**PROBLEM:** Render the listing lines as a JSON list of strings, one string per line and no blank lines. Begin at the line that contains "The image size is (685, 664)." and stop after the line that contains "Open avatar of".

**DATASET EXTRACT:**
# # #

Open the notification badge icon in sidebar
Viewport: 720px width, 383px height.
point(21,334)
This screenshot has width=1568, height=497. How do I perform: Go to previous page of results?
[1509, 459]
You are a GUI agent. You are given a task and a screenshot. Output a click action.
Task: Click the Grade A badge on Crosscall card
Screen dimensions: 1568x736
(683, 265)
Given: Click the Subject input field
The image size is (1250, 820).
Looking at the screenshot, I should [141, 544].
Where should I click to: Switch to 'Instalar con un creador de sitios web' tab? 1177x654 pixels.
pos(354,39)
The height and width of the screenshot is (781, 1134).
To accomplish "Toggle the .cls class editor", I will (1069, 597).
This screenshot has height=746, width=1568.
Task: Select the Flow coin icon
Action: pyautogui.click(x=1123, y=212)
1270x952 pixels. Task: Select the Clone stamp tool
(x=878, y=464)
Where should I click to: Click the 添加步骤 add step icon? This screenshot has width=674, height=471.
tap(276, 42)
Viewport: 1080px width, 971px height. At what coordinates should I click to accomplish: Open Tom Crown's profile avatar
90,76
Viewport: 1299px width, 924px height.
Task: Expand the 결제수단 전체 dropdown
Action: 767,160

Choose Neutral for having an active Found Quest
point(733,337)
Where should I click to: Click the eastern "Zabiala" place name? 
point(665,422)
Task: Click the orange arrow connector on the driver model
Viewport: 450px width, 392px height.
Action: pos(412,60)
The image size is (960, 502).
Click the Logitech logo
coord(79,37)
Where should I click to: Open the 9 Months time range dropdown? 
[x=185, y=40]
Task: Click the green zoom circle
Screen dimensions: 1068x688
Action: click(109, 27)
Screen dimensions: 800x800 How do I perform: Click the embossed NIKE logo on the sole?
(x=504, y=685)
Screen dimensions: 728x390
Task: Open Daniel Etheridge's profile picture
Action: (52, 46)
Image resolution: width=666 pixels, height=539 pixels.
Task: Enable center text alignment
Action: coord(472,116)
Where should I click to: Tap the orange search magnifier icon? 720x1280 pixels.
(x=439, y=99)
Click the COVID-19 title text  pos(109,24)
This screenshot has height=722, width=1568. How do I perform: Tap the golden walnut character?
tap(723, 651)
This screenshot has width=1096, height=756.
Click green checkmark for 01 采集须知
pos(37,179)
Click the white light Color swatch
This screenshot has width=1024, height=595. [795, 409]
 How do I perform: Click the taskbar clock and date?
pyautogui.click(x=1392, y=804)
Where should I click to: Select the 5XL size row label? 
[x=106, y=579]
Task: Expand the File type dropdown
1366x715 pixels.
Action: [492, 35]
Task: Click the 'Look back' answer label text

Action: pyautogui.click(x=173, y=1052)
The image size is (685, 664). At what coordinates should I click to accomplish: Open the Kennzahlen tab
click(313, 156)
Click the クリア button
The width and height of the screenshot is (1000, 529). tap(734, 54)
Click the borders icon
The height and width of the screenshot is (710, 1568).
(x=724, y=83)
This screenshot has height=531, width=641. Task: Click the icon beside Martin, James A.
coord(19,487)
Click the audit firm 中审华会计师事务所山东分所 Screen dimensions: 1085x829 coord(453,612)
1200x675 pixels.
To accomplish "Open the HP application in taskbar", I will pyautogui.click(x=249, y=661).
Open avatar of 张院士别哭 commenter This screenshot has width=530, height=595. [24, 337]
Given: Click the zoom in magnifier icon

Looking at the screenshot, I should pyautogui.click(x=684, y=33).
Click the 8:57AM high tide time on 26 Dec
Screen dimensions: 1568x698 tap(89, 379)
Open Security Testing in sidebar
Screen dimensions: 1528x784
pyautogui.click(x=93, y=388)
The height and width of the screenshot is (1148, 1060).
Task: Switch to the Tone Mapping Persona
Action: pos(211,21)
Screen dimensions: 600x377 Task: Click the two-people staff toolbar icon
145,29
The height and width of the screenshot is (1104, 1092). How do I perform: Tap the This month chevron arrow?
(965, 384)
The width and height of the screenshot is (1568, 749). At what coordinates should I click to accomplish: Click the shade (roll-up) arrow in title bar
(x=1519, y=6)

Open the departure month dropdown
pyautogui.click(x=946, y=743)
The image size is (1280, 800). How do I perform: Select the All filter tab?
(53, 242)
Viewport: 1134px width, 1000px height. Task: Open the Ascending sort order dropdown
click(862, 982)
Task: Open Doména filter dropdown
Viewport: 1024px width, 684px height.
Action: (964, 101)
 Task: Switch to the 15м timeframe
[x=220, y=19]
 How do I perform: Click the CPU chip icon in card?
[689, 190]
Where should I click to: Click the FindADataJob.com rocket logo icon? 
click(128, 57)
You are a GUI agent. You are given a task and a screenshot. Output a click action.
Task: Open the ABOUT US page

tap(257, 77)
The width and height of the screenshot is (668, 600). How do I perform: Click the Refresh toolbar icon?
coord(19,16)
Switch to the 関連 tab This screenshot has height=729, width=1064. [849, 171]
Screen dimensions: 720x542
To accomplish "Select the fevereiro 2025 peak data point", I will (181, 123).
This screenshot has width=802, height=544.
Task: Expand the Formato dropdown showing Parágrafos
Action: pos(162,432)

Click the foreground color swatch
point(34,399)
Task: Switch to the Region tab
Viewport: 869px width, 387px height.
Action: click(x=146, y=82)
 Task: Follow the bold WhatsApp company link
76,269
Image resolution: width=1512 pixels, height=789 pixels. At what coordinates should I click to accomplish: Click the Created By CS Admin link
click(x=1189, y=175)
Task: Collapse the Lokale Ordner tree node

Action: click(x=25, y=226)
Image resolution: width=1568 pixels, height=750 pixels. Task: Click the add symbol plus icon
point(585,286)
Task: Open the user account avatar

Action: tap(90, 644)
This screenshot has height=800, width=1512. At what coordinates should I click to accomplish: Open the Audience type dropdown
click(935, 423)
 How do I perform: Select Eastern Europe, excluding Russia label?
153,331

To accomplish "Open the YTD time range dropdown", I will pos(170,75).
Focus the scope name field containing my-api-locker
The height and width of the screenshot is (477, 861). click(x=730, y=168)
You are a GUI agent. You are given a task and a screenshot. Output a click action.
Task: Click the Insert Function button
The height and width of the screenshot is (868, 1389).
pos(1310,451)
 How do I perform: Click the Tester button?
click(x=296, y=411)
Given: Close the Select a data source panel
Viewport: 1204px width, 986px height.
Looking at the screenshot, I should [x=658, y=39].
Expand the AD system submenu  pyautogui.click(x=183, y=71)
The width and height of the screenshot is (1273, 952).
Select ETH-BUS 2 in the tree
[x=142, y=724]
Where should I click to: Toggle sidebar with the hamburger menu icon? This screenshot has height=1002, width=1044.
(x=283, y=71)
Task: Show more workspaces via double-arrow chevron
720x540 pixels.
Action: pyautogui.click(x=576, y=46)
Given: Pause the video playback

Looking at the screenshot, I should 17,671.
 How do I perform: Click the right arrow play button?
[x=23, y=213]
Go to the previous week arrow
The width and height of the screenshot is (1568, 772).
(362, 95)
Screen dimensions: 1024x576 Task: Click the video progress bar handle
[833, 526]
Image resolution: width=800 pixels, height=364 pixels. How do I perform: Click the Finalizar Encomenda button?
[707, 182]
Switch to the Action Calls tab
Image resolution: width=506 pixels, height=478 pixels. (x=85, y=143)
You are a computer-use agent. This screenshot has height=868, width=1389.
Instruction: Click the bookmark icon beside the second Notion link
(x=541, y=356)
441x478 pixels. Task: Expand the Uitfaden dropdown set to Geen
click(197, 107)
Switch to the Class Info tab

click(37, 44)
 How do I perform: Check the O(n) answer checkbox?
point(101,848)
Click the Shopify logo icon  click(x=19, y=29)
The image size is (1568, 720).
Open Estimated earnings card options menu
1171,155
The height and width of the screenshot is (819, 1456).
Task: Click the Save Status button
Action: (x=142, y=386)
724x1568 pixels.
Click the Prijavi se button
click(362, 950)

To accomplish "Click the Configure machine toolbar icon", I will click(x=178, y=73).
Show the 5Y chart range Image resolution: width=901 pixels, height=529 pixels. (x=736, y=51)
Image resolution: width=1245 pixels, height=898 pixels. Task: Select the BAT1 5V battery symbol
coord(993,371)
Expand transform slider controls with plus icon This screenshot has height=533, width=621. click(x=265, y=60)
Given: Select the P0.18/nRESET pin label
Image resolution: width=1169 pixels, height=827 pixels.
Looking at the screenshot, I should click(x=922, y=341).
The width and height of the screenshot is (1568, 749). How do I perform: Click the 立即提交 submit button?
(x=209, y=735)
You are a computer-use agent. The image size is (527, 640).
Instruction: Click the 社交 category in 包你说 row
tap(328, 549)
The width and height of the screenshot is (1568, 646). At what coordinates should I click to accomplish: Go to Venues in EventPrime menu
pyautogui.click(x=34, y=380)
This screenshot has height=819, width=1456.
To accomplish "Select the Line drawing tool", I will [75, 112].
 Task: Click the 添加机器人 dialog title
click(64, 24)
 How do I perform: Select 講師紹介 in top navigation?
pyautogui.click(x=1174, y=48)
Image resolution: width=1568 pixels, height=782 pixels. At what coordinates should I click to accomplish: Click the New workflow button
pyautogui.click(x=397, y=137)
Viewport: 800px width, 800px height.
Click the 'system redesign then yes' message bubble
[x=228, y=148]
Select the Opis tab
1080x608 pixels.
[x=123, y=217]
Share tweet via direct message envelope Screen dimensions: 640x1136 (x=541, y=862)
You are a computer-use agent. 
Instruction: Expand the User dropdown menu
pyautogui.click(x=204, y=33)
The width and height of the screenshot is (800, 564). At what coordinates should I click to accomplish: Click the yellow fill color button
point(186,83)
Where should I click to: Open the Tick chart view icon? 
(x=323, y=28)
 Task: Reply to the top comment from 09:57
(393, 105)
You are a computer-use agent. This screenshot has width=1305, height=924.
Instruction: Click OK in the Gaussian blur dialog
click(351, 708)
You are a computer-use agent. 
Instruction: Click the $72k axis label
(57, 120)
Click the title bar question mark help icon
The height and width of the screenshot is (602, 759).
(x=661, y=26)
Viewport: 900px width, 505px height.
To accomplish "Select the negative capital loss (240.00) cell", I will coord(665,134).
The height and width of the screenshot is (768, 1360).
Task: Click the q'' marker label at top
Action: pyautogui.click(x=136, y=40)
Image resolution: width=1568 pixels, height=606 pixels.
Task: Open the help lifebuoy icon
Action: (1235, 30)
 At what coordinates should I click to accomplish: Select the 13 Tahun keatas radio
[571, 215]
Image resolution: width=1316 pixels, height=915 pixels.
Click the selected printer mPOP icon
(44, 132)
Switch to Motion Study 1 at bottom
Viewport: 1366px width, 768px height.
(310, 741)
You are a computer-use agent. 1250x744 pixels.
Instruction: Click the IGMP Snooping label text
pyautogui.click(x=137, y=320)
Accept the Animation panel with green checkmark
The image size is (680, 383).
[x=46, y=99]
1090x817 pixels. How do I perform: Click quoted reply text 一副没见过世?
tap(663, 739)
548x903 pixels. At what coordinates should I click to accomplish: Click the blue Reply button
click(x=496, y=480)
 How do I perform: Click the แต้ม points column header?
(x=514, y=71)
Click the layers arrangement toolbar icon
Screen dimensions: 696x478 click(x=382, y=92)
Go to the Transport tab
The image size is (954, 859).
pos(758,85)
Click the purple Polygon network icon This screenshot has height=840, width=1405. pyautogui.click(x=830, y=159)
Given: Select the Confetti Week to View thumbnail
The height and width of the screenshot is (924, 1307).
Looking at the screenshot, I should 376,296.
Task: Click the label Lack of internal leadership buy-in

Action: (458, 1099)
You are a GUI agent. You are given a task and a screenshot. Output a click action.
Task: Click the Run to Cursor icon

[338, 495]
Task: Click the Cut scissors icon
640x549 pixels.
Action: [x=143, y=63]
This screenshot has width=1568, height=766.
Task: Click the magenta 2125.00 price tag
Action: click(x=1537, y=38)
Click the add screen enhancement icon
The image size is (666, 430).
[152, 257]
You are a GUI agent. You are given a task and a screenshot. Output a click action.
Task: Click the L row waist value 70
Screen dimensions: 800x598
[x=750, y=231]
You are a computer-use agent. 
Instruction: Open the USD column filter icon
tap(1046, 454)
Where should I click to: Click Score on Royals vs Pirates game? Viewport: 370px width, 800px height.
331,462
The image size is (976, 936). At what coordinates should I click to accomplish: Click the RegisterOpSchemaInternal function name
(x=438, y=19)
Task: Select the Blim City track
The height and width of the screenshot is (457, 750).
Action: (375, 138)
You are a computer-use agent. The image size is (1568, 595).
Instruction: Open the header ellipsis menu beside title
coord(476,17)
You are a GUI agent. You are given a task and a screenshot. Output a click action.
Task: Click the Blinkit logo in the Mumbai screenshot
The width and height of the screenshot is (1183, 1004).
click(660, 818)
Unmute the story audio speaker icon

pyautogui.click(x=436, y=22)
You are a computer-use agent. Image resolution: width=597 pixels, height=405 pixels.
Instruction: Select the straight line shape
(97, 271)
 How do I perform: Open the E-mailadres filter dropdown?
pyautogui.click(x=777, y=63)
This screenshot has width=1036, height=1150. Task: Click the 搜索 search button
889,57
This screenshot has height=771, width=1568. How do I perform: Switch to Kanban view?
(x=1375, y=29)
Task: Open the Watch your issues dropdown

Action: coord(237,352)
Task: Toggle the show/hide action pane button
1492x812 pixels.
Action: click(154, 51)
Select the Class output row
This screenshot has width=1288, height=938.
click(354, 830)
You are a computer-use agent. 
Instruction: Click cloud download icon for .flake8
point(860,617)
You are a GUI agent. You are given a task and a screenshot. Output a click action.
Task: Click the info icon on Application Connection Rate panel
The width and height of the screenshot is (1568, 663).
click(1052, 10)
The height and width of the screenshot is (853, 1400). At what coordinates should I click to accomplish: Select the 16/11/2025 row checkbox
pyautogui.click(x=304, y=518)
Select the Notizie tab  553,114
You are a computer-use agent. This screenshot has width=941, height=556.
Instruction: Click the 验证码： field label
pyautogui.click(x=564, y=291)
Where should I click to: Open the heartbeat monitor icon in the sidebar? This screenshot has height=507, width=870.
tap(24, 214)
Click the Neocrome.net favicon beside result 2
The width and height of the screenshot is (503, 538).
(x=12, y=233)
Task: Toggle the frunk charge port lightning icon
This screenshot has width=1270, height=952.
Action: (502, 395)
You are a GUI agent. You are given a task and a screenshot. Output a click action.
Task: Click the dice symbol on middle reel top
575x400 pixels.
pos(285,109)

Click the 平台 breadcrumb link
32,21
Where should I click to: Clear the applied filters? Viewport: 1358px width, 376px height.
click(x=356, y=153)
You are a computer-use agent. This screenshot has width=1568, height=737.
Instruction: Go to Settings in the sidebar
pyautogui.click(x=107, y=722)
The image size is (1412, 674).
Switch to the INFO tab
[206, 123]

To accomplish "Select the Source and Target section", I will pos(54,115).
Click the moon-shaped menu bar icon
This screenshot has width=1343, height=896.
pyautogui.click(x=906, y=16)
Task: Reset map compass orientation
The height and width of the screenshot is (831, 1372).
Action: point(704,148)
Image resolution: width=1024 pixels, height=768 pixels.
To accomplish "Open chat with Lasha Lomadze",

# # #

**FINAL ANSWER:**
[
  "The image size is (685, 664). At what coordinates should I click to accomplish: Open the Kennzahlen tab",
  "click(313, 156)",
  "Click the クリア button",
  "The width and height of the screenshot is (1000, 529). tap(734, 54)",
  "Click the borders icon",
  "The height and width of the screenshot is (710, 1568).",
  "(x=724, y=83)",
  "This screenshot has height=531, width=641. Task: Click the icon beside Martin, James A.",
  "coord(19,487)",
  "Click the audit firm 中审华会计师事务所山东分所 Screen dimensions: 1085x829 coord(453,612)",
  "1200x675 pixels.",
  "To accomplish \"Open the HP application in taskbar\", I will pyautogui.click(x=249, y=661).",
  "Open avatar of 张院士别哭 commenter This screenshot has width=530, height=595. [24, 337]"
]